Work out how many lines in the records below include the string "using", and reply with that number alone.

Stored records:
--- --- ---

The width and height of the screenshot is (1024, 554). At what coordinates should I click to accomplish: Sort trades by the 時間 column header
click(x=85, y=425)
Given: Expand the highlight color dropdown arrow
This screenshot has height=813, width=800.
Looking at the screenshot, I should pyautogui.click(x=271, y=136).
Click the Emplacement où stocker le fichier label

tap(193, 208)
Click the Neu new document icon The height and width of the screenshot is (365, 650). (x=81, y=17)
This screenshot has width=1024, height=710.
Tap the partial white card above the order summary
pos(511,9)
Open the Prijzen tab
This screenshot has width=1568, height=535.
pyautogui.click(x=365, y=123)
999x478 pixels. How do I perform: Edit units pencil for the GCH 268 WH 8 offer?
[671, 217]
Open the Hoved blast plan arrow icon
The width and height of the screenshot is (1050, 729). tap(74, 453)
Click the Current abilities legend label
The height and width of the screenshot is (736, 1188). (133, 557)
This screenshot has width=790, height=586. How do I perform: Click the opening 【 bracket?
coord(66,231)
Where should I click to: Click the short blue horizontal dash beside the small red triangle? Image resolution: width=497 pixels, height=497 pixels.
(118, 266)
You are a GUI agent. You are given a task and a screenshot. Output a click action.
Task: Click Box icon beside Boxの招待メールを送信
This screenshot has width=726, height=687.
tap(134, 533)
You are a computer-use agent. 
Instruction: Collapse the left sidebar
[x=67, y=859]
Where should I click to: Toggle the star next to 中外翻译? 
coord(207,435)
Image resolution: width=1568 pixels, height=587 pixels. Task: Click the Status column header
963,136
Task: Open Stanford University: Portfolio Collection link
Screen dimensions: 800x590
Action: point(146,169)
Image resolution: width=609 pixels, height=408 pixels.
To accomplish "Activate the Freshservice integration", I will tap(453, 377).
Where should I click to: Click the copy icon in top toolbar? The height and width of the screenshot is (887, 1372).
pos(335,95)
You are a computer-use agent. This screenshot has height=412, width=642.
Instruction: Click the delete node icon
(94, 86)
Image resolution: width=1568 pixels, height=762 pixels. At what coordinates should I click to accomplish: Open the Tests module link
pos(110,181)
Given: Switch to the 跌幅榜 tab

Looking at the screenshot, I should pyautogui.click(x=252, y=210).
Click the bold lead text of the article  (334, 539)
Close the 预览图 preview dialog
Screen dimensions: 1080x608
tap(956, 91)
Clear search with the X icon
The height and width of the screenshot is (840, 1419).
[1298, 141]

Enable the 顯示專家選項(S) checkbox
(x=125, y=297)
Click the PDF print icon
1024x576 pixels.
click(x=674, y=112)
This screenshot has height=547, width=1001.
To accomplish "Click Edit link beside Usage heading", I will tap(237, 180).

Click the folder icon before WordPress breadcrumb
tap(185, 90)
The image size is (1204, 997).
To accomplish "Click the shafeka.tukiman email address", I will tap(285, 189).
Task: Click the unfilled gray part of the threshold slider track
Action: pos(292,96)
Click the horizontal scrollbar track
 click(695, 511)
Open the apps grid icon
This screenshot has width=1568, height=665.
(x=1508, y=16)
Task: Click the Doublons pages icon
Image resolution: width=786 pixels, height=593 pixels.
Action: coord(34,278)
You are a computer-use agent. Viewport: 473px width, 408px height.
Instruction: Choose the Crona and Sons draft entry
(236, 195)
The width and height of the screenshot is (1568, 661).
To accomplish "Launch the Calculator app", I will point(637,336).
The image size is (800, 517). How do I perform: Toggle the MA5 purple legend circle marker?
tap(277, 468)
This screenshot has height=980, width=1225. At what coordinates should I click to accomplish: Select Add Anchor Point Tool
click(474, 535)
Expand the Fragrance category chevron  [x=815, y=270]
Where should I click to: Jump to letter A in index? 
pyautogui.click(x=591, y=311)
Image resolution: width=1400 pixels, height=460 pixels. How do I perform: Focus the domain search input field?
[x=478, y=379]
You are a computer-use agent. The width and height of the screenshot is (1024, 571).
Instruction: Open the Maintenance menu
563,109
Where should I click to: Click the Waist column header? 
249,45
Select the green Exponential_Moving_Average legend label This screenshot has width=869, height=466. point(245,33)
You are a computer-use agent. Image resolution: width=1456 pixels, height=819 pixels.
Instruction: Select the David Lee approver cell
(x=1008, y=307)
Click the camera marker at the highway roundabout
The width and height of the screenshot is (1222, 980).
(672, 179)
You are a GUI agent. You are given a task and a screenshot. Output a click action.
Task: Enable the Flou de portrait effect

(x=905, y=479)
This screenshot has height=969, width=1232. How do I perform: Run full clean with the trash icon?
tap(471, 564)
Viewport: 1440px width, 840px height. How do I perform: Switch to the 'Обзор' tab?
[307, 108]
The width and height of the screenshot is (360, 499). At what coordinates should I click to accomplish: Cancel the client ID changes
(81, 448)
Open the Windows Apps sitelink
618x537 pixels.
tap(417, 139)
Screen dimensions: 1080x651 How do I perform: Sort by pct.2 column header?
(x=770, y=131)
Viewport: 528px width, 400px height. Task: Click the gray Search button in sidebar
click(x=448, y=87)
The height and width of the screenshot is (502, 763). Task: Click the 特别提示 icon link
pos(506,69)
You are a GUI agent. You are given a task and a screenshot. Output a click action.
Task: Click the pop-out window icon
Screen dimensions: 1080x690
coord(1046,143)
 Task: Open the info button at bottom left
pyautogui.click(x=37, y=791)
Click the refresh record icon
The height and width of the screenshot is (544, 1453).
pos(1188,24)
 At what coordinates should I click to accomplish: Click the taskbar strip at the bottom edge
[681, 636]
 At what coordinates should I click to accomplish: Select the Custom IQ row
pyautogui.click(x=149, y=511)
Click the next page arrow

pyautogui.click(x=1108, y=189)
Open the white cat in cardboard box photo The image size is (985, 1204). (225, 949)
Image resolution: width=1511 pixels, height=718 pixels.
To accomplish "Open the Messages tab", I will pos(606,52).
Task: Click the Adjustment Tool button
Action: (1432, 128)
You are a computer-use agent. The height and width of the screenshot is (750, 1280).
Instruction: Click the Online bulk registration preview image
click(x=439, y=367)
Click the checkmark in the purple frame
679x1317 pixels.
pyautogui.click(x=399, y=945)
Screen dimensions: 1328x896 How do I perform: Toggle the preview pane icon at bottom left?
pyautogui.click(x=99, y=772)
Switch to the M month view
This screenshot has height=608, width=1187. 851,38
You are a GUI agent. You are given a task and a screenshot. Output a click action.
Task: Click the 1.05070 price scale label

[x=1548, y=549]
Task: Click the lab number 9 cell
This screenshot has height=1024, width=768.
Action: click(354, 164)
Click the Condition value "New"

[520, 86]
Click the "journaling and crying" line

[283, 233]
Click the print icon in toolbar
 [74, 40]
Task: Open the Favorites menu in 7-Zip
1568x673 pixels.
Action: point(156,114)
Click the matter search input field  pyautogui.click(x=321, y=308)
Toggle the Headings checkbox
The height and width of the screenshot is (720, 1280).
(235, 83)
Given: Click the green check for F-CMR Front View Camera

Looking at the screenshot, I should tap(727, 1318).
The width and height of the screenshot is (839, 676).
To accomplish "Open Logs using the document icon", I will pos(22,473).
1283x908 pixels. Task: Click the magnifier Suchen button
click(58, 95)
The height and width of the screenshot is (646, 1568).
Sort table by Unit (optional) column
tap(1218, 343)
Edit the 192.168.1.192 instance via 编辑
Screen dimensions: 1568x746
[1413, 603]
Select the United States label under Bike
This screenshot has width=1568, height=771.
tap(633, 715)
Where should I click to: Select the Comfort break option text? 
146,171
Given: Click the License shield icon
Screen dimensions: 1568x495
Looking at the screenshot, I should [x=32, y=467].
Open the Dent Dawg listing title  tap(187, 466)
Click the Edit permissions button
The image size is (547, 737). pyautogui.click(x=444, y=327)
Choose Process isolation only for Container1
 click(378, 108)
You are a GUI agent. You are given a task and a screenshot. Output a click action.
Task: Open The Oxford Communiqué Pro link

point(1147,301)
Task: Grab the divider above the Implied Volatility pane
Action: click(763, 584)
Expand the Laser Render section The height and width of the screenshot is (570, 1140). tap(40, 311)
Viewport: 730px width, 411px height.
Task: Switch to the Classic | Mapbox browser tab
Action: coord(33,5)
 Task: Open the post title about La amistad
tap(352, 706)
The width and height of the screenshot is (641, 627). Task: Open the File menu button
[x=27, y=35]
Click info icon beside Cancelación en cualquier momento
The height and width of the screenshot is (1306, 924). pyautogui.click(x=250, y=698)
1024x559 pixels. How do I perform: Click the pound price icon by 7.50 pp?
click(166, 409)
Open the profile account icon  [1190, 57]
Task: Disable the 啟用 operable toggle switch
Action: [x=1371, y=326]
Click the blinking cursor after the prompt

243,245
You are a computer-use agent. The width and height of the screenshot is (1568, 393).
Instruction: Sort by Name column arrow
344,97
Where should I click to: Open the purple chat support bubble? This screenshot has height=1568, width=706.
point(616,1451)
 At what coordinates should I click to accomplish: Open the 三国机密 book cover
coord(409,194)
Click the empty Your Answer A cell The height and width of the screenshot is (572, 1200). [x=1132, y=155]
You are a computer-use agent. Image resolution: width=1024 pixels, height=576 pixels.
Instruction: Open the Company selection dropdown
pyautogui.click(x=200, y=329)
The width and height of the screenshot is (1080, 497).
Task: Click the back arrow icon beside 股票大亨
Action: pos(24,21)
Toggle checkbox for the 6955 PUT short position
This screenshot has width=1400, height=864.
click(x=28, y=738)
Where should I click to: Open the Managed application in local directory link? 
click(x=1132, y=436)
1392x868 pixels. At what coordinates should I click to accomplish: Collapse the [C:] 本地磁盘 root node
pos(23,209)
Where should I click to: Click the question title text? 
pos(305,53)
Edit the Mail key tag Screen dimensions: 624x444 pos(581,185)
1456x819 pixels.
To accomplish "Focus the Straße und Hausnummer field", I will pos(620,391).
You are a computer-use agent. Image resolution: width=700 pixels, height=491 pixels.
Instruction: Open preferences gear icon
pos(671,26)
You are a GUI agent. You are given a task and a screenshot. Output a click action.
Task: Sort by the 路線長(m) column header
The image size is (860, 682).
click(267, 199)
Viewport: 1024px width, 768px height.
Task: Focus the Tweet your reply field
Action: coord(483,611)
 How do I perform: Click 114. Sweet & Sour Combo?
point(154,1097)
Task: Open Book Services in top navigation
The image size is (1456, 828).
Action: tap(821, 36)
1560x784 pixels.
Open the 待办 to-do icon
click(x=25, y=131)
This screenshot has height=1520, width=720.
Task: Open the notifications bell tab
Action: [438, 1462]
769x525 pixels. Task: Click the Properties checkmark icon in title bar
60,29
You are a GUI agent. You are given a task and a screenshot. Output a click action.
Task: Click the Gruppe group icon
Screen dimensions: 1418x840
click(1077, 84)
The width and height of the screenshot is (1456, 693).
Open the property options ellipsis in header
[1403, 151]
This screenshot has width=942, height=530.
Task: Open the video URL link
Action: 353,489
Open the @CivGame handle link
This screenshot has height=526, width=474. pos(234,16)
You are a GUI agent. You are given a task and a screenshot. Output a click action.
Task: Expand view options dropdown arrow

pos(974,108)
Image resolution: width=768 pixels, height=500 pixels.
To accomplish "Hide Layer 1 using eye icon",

--- --- ---

## EXPECTED ANSWER
2